Ich weiß nicht mehr wo ich es gelesen hatte, aber ich habe es nie vergessen, denke heute sehr oft darüber nach: Es ist ein Unterschied mit einem Lebenden zu leben oder mit einem Verstorbenen. Es ist wichtig und notwendig für das eigene Weiterleben, dem Toten einen „neuen Platz“ zu geben. Ich denke, diesen Platz zu finden, der dem geliebten Verstorbenen würdig ist und doch das eigene Weiterleben nicht verhindert gehört zu dem was wir Trauerarbeit nennen. Und den Platz kann man erst im Laufe der Zeit finden. Bis dahin durchleben wir so viele verschiedene Ebenen der Trauer so lange, bis unser geliebter Mensch ganz allmählich wieder komplett wird in unserer Erinnerung.

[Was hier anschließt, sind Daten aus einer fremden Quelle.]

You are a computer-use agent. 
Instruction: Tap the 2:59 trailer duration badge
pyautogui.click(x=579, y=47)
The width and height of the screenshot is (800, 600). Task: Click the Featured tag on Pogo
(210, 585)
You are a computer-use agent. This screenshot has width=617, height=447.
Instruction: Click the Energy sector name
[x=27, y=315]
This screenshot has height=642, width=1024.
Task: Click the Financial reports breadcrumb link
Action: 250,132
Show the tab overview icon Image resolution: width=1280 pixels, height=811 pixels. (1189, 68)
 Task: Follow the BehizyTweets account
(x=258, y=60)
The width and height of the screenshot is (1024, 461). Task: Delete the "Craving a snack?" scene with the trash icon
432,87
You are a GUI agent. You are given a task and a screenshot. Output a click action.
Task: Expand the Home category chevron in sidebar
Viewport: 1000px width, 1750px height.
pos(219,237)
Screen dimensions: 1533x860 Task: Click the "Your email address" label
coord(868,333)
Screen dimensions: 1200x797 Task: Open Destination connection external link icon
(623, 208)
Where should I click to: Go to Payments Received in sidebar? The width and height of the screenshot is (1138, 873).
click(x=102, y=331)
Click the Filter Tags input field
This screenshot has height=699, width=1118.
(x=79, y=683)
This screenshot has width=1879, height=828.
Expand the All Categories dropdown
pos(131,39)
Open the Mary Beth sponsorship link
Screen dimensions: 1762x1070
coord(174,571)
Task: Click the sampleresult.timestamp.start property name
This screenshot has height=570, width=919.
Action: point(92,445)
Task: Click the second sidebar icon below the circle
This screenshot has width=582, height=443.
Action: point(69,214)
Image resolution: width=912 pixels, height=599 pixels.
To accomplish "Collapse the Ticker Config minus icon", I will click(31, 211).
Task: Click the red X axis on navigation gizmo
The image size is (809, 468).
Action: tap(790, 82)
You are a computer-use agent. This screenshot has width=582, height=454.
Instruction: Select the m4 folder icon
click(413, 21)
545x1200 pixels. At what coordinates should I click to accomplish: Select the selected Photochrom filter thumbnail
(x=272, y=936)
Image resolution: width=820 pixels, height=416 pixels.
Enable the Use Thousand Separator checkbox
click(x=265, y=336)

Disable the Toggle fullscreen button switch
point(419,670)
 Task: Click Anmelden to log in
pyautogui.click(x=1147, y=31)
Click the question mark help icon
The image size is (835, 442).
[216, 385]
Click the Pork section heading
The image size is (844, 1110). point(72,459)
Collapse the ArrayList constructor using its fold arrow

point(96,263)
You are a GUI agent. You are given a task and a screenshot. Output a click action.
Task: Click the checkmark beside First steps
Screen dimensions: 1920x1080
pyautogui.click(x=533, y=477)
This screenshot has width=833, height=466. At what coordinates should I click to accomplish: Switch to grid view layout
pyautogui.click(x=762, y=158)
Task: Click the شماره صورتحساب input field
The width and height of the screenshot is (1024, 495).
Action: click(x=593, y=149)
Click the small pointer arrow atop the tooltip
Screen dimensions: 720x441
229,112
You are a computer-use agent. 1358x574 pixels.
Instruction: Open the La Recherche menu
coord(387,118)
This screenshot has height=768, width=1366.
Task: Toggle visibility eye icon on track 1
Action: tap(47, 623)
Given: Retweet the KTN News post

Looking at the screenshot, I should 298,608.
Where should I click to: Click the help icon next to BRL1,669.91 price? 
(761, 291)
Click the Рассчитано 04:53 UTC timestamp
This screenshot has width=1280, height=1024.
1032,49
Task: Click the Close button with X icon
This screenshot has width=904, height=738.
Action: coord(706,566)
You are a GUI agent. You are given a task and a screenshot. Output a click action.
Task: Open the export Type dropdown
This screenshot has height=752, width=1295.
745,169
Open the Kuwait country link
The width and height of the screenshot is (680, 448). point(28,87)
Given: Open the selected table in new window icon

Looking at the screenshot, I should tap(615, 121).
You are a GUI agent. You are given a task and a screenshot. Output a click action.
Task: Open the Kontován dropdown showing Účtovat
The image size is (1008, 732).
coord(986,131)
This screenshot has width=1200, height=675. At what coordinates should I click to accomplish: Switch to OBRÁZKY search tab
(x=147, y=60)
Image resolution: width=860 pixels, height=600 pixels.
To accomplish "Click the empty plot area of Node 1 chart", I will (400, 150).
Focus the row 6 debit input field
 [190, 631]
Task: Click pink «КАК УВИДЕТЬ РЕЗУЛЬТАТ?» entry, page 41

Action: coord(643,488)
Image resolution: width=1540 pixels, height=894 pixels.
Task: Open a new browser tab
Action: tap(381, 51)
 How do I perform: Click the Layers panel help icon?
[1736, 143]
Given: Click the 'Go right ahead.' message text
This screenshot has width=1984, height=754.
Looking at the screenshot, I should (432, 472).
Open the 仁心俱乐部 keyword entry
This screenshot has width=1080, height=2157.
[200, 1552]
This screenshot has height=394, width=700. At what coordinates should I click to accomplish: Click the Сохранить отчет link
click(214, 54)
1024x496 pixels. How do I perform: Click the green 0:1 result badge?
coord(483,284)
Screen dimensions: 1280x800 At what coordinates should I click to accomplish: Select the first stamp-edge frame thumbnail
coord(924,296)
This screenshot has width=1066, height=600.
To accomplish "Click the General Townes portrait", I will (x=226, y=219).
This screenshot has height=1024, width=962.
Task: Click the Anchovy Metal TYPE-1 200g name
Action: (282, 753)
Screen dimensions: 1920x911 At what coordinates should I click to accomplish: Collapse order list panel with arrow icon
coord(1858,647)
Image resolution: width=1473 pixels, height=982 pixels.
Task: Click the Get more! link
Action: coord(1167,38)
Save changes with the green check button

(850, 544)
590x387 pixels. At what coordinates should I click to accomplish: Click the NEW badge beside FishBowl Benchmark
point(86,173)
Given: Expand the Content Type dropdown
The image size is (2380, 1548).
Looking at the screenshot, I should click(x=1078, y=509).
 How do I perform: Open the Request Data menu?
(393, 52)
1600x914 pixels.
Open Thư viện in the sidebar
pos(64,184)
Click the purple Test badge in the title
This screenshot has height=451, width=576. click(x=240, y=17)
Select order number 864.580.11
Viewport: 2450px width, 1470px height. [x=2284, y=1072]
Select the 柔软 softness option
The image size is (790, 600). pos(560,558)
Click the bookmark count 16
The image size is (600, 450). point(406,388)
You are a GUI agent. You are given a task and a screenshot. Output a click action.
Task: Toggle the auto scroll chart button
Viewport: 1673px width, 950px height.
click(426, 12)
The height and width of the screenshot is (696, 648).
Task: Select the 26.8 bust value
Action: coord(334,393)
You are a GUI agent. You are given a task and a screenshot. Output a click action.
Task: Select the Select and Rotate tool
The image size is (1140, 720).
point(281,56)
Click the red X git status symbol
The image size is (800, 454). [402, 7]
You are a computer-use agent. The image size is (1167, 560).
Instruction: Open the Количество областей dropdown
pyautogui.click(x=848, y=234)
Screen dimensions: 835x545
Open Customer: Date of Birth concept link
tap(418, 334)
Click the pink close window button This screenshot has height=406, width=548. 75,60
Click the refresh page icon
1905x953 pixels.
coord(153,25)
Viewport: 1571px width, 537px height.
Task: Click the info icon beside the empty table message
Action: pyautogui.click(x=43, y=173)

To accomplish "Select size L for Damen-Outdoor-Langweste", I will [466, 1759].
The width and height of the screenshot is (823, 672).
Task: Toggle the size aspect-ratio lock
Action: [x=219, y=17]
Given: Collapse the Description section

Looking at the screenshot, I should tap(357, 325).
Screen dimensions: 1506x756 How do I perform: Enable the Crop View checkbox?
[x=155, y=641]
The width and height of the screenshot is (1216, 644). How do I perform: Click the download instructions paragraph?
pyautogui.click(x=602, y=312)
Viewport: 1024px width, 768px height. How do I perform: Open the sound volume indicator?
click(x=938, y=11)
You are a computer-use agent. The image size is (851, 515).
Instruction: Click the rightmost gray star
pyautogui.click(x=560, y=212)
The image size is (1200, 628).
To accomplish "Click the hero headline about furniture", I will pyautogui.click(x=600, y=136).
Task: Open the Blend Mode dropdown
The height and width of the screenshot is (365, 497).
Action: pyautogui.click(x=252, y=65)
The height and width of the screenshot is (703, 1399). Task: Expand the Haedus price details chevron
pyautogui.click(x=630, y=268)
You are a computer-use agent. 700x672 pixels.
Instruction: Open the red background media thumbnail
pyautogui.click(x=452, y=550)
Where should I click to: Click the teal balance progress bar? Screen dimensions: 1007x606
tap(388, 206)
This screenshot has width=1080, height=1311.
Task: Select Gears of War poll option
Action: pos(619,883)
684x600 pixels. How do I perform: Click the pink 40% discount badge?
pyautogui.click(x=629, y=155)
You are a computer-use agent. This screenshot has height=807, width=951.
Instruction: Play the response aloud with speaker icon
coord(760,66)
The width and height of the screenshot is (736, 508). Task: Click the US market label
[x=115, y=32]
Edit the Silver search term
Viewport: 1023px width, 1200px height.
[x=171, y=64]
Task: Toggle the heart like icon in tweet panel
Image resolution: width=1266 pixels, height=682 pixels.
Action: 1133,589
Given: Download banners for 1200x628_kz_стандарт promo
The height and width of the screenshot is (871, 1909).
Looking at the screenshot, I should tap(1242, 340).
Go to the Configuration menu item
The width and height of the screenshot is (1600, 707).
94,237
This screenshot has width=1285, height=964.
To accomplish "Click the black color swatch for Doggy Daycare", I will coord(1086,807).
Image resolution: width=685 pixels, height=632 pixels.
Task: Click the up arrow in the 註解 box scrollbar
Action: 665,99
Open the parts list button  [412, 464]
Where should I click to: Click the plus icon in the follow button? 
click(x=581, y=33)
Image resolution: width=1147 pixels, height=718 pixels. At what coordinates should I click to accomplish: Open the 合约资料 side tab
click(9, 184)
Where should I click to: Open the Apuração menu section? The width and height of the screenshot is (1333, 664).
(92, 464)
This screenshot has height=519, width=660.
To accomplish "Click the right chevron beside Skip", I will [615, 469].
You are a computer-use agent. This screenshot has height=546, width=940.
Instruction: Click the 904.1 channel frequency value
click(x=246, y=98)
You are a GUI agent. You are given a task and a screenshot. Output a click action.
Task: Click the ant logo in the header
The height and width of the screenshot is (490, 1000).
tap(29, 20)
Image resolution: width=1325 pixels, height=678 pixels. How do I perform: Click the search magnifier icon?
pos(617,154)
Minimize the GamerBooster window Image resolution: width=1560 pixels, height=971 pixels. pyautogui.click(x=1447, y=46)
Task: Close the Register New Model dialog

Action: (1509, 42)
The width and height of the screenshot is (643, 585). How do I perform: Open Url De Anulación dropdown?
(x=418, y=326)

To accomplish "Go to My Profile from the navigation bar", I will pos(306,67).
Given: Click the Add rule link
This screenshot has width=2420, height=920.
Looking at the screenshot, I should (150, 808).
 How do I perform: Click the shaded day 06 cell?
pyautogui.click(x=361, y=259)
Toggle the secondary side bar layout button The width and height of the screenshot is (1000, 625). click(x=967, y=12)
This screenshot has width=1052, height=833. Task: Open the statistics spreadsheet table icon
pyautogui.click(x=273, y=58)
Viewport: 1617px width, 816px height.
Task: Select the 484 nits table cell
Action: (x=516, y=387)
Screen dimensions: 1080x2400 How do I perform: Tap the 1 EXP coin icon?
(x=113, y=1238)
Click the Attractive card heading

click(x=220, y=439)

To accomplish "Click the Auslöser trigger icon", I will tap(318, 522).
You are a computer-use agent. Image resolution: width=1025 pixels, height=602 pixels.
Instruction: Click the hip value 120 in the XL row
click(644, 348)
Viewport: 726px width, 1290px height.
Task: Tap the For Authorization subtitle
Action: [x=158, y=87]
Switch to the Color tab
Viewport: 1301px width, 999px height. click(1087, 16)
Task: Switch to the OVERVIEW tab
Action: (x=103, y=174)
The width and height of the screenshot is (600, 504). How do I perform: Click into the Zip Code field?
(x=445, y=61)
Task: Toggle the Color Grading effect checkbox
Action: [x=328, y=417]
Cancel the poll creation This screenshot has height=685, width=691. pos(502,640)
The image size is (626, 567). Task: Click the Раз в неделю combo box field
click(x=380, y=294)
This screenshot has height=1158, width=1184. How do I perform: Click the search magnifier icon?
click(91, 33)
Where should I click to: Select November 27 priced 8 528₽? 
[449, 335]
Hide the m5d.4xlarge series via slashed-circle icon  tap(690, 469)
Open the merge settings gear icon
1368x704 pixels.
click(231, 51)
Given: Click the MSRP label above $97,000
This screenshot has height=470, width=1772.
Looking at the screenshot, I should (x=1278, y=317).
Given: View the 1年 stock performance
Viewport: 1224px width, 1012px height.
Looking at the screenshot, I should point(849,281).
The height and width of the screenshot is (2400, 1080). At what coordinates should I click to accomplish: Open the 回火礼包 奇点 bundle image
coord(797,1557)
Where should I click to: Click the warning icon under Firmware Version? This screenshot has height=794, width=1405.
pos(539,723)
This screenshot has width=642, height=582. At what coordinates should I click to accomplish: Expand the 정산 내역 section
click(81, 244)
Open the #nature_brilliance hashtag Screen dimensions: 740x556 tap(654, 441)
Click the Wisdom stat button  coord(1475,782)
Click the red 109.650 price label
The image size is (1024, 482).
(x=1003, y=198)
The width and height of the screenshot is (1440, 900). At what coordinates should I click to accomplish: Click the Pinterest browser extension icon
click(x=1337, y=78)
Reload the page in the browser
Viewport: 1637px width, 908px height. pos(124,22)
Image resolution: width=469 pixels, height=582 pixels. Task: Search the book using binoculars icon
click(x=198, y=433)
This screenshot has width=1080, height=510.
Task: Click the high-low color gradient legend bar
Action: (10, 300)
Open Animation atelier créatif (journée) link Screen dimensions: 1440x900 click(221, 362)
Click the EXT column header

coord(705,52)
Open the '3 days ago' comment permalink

Ich persönlich habe nicht deshalb nicht schlecht über meinen Mann gesprochen, weil „man es nicht tut“, sondern weil mir zu Beginn tatsächlich nichts, aber überhaupt nichts Negatives in den Sinn kam. Ich habe ausschließlich seine positiven Eigenschaften gesehen und vermisst, hatte Panik davor wie ich eben genau ohne diese leben können soll. In meiner Erinnerung war ich alleine Schuld an allem was in unserer Ehe schief lief. Mein Mann war perfekt. Zahllose Gespräche mit anderen Hinterbliebenen, die mir auf meinem Weg der Himmel geschickt hat, veränderten auch die Erinnerungen, ließen im Laufe der Zeit meinen Mann wieder „ganz“ werden, d.h. mit all seinen guten Seiten, aber auch mit den Fehlern, die er zweifelsohne hatte. Kleinigkeiten, die mich in unserer Ehe wütend gemacht hatten, ganz allmählich wurden sie wieder lebendig und heute erinnere ich mich an meinen geliebten Mann mit all seinen Facetten, mit allem, was ihn ausgemacht hat. Er ist wieder komplett. Die Schubladen, die langsam in jedem Gespräch ein wenig mehr aufgegangen sind, die mich Päckchen packen ließen. Ein langwieriger Prozess.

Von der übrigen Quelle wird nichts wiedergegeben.